===== Provided information =====

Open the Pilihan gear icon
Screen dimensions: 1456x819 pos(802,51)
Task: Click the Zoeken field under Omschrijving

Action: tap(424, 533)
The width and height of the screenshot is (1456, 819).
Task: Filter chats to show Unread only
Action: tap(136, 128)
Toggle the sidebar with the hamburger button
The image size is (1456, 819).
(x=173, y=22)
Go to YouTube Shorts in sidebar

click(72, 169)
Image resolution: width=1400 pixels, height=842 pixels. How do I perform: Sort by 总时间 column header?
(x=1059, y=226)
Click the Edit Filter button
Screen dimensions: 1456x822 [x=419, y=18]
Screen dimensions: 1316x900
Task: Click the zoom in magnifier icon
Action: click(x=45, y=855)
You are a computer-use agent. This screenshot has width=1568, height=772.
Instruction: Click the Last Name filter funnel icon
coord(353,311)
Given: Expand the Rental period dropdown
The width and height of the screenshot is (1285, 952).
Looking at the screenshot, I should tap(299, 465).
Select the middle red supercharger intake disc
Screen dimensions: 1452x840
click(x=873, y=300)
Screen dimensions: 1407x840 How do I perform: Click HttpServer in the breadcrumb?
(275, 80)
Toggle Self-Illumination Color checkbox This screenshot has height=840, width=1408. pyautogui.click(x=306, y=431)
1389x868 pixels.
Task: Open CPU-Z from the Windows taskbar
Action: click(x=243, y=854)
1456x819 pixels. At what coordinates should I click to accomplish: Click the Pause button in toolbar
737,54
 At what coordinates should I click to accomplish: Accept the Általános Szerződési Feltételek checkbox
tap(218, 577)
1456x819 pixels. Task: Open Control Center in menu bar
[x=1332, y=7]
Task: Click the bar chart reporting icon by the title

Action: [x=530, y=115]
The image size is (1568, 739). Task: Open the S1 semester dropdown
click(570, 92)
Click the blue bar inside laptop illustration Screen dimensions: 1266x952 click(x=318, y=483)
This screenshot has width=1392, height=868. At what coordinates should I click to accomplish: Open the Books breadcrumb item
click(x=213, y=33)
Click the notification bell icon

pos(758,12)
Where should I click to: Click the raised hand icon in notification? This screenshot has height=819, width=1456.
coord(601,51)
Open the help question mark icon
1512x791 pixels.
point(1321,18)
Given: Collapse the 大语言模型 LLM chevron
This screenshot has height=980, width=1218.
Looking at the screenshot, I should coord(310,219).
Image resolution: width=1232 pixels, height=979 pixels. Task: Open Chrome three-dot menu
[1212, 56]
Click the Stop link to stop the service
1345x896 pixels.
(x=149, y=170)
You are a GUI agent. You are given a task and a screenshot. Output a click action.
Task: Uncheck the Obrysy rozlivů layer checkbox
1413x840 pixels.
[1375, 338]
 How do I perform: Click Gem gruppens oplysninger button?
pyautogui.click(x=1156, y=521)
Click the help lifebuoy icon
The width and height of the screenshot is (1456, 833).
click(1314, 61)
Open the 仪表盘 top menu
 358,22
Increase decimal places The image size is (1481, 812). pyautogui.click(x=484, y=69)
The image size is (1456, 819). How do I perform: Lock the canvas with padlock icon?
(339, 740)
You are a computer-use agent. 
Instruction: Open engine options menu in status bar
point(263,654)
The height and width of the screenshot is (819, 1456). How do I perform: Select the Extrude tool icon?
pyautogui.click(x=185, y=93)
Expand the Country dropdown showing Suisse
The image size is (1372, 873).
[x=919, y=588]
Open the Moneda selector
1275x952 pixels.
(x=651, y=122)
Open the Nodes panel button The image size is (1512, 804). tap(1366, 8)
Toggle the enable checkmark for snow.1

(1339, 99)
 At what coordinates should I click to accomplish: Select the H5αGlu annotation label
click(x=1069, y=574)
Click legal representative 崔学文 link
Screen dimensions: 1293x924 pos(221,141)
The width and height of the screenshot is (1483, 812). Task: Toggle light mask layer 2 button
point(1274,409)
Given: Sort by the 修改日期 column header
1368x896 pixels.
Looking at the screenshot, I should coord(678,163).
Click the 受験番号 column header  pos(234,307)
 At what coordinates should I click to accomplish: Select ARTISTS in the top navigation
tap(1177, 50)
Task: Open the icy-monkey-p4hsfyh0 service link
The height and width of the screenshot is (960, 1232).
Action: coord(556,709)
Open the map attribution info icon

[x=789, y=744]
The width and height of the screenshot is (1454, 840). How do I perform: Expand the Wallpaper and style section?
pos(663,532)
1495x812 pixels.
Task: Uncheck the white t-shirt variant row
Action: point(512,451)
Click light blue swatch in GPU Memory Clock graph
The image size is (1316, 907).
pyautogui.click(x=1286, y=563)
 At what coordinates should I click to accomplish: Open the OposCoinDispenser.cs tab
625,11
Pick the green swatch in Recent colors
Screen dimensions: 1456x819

=====

Using the data above, print exactly the lines from the line that contains "Click legal representative 崔学文 link" through the line that contains "Click the 受験番号", with both included.

**Your response**
Click legal representative 崔学文 link
Screen dimensions: 1293x924 pos(221,141)
The width and height of the screenshot is (1483, 812). Task: Toggle light mask layer 2 button
point(1274,409)
Given: Sort by the 修改日期 column header
1368x896 pixels.
Looking at the screenshot, I should coord(678,163).
Click the 受験番号 column header  pos(234,307)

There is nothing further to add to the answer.